# What is needed:
Which lines of the listing hold the string "computer"? Copy those lines.
——————————
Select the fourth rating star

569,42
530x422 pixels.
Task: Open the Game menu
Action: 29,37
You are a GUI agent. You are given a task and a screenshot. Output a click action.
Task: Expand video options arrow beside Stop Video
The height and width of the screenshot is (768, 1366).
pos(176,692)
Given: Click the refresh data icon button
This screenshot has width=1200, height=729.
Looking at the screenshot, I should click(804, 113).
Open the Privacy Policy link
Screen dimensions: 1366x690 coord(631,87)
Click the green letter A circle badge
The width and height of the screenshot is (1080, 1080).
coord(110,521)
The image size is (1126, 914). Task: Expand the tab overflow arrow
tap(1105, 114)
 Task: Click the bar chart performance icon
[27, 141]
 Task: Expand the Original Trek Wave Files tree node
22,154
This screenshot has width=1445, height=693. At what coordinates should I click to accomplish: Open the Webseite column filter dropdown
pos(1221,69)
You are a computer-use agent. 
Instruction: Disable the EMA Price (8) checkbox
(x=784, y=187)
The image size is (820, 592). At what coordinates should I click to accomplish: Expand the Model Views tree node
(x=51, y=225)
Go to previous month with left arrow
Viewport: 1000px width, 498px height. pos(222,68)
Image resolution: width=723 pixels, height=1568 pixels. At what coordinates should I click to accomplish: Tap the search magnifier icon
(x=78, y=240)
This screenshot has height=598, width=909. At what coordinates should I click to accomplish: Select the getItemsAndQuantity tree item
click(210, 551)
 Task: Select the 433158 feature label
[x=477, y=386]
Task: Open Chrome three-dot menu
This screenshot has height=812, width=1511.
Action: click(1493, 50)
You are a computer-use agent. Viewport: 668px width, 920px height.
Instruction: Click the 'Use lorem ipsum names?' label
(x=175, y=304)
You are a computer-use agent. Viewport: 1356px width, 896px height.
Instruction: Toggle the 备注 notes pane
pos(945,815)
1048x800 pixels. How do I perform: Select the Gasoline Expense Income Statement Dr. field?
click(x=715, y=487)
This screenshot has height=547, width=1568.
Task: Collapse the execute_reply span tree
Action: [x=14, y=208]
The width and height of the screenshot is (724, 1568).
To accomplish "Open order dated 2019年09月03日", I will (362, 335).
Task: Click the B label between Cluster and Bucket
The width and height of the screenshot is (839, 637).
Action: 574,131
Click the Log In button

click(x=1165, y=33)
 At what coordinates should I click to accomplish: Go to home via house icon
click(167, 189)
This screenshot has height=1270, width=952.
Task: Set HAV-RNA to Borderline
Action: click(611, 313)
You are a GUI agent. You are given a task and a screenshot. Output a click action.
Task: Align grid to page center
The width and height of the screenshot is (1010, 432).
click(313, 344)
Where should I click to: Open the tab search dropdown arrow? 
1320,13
——————————
# Task result:
You are a computer-use agent. 
You are a computer-use agent. Viewport: 668px width, 920px height.
You are a computer-use agent. Viewport: 1356px width, 896px height.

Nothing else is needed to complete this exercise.